DOCUMENT:
* begin *
We are now going to study another graph exploration algorithm called depth-first search (DFS). As we will see, DFS is extremely useful and we can solve a wide number of graph related problems with this algorithm.

In DFS we start from a source node and then recursively visit each of its neighbours. Because of this recursive behavior, after we select the first neighbour \(u\) of \(v\) to be explored, the other neighbours of \(v\) will only be considered after we have finished visiting the whole subgraph that is reachable from \(u\). This is the reason why this algorithm is called depth-first search. To better illustrate this, consider the following example.

graphs-dfs/dfs.gif

Coding this algorithm is very simple as shown in the following code:

static LinkedList<Integer>[] g;
static boolean[] visited;

static void dfs(int u) {
    visited[u] = true;
    for(int v : g[u]) if(!visited[v]) dfs(v);
}

If we execute the following code:

...
boolean[] visited = new boolean[g.length];
dfs(0);

Then visited will be set to \(true\) for every node that is reachable from node \(0\). In this way, DFS is a much more compact way of coding an algorithm to check for path existence.

So far this does not really gives us something new. There are several ways in which we can extend this algorithm in order to solve different problems.

Before we do so, it is often convenient to have a more informative state of each node during the search rather than a simple flag saying whether a node as been visited or not. We will start by replacing the visited array by an array of integers called state and define 3 possible states:

static final int UNV = 0, OPEN = 1, CLOSED = 2;

These 3 states have the following semantics:

  • \(state[u] = \textit{UNV}\) : node \(u\) has not been visited before. This corresponds to \(visited[u] = false\) from before.
  • \(state[u] = \textit{OPEN}\) : node \(u\) has been visited but not all of its outgoing edges have been visited.
  • \(state[u] = \textit{CLOSED}\) : means that all the edges going out of \(u\) have been visited.

To extend the previous code to use the array state respecting these semantics is quite simple. Every node should start with the state \(\textit{UNV}\). Then the first line should set the state to \(\textit{OPEN}\) since at this point the node is visited but we did not yet visit any of its outgoing edges. Finally, after the for loop finished we should set the state to \(\textit{CLOSED}\). We will also add an array \(parent\) to keep for each node, who visited it as we did in the BFS algorithm.

static final int UNV = 0, OPEN = 1, CLOSED = 2;
static LinkedList<Integer>[] g;
static int[] state;
static Integer[] parent;

static void dfsVisit(int u) {
    state[u] = OPEN;
    for(int v : g[u]) {
        if(state[v] == UNV) {
            parent[v] = u;
            dfsVisit(v);
        }
    }
    state[u] = CLOSED;
}

Note: In Java when you create the \(state\) array every value is initialized to \(0 = UNV\). Therefore nothing needs to be done. In some other languages you need to make sure that you set the value of every node \(UNV\) before you start the search.
* end *
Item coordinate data
* begin *
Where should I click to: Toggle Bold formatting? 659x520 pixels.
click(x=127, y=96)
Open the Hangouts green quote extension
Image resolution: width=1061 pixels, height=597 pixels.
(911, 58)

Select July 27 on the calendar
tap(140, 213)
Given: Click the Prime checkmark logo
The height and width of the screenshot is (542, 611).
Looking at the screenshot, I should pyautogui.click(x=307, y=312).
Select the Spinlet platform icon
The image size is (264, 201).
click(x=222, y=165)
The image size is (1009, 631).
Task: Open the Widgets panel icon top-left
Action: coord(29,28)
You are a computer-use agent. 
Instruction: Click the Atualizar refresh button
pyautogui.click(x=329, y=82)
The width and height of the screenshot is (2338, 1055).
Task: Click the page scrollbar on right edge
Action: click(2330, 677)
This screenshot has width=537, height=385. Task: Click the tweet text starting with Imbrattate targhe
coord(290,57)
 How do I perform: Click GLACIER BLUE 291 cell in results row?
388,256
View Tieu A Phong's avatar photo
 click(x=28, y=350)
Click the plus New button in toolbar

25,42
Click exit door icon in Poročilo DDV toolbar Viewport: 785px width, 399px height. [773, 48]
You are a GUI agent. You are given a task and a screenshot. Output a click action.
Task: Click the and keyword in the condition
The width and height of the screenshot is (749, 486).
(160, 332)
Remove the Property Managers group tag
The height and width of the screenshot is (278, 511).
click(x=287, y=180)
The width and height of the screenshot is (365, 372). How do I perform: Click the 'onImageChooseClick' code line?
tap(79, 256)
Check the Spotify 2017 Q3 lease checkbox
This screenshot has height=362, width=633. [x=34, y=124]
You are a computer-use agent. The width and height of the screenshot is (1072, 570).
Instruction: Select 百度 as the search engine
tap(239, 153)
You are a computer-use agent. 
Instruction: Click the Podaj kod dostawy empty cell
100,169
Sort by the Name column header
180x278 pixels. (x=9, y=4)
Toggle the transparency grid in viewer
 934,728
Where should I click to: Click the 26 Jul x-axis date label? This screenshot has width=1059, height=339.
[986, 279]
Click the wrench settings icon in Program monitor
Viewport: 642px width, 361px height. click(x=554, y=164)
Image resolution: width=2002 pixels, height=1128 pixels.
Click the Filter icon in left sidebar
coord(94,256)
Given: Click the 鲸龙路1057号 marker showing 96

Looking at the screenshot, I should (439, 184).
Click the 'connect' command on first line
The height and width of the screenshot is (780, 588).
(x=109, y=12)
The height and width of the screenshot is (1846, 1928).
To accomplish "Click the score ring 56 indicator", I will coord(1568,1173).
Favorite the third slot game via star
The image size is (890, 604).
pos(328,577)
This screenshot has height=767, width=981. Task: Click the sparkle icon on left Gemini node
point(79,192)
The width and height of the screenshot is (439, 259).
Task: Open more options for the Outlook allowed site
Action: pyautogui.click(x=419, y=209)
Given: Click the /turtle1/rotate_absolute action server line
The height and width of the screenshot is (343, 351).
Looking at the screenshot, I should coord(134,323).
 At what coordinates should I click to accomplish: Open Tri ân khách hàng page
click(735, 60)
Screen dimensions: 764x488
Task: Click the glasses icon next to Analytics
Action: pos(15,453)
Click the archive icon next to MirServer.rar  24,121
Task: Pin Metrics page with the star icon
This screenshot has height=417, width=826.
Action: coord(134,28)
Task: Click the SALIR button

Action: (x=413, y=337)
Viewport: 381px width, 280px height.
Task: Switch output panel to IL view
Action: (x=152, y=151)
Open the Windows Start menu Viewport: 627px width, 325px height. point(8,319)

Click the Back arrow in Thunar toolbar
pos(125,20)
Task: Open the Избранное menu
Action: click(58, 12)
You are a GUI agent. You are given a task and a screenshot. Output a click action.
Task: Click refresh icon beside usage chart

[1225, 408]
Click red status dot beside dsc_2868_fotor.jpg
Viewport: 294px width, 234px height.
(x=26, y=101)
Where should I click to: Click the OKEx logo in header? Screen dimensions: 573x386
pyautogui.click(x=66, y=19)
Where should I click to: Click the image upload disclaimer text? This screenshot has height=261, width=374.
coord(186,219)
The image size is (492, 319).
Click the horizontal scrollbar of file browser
* end *
GIVEN REQUEST: According to the depth-first search text, what does it mean for a node's state to be OPEN? You can leave the material aside.

COMPLETED EXERCISE: The node has been visited, but not all of its outgoing edges have been visited.